Leader of the Alberta New Democratic Party
- In office February 5, 1994 – September 1996
- Preceded by: Ray Martin
- Succeeded by: Pam Barrett

Member of Parliament for Edmonton East
- In office November 21, 1988 – October 25, 1993
- Preceded by: William Lesick
- Succeeded by: Judy Bethel

Personal details
- Born: 25 April 1952 (age 74) Vancouver, British Columbia, Canada
- Party: New Democratic
- Profession: Politician

= Ross Harvey =

Canadian politician (born 1952)

Ross Harvey (born 25 April 1952) is a Canadian politician who was a member of the House of Commons of Canada from 1988 to 1993. He sat as an NDP MP from 1988 to 1993, representing Edmonton East.

== Biography ==
Harvey's background is in information and research.

Prior to entering into a career in politics, he was a member of Spiny Norman's Whoopee Band in Edmonton, Alberta while a university student. Bandmate and local celebrity Holger Petersen called the band a "Monty Python/Frank Zappa kind of thing."

Ross worked as executive assistant to Alberta NDP leaders Grant Notley and Ray Martin between 1979 and 1986, and as caucus coordinator and research director for the 16-member NDP Official Opposition caucus elected to the Alberta Legislature in 1986.

He was elected in the 1988 federal election at the Edmonton East electoral district for the New Democratic Party. This was the first time an NDP MP was elected in Alberta. He served in the 34th Canadian Parliament but lost to Judy Bethel of the Liberal Party in the 1993 federal election. Among the issues he championed in the House of Commons were renewable energy and justice for the Lubicon Lake Cree nation.
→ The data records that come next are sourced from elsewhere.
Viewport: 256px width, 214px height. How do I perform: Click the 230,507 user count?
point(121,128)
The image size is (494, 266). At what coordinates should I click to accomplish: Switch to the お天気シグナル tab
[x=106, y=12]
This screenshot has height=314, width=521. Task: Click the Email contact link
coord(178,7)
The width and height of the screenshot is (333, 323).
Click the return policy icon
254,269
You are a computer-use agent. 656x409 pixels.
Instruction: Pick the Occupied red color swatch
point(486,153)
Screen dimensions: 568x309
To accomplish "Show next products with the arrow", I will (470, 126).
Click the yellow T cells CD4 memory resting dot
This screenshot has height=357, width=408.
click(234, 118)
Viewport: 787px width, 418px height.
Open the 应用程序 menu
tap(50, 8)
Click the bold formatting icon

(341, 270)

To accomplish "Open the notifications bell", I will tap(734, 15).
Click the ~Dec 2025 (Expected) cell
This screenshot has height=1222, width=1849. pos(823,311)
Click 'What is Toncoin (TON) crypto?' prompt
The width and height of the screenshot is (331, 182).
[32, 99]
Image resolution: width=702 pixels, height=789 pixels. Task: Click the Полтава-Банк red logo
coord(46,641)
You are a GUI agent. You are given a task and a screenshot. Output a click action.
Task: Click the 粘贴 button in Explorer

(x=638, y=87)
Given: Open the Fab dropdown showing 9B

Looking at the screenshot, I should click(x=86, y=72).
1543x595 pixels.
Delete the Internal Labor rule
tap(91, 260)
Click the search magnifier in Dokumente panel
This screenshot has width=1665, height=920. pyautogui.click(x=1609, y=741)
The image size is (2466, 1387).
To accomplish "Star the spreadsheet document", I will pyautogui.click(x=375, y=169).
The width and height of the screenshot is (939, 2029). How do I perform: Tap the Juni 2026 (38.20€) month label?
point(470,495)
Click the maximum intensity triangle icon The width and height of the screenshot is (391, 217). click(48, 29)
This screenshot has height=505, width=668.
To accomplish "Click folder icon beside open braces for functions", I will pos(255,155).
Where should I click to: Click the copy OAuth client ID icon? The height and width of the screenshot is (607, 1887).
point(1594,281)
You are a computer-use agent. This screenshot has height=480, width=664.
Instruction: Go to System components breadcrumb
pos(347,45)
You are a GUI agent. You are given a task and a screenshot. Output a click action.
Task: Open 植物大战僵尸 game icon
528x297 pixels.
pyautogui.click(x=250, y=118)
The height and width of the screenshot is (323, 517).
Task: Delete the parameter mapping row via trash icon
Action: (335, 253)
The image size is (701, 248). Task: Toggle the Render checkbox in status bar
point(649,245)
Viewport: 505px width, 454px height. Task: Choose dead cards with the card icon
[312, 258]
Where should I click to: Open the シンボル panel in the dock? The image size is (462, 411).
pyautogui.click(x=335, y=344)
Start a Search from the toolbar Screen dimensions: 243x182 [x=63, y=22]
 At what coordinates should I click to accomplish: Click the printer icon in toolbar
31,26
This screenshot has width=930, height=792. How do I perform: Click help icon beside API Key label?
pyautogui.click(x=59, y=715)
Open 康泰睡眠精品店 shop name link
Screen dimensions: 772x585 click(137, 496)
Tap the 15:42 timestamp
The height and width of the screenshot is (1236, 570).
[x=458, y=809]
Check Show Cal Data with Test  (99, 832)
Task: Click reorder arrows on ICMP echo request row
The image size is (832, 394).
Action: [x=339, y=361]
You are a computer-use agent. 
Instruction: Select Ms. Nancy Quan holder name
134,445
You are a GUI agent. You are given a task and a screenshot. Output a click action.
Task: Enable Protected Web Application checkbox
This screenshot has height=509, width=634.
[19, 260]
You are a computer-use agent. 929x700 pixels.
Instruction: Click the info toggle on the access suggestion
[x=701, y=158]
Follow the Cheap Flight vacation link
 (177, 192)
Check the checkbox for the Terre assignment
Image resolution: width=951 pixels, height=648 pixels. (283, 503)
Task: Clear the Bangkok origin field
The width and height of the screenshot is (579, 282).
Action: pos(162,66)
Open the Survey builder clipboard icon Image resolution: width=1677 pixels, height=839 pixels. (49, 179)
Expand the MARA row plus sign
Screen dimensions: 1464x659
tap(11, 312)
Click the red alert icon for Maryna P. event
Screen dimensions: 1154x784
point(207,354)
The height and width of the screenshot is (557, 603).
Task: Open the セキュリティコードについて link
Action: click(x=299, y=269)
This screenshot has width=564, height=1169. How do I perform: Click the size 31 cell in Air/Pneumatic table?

Until Linda Duncan's victory in the 2008 federal election, Harvey was the only Alberta member of the NDP or the CCF, its predecessor party, elected to the House of Commons.

After his 1993 defeat, he was elected leader of the Alberta New Democrats in February 1994, he survived a leadership challenge in November 1995 (by Anne McGrath) but resigned his position in September 1996 without having faced a general election as leader.

He and his family (common-law spouse Deb Bowers and son Isaac Harvey) moved to British Columbia that month, first spending nine months in Castlegar, then moving permanently to Vancouver. They re-located to Mission, east of Vancouver, in 2007.

He worked from July 1997 to August 2018 as executive director of the BC Persons With AIDS Society (renamed the Positive Living Society of British Columbia in March 2011). When he retired from this position, he and Deb moved back to Castlegar.

According to his entry for Who's Who 2008, he is a self-described socialist whose religion is physics.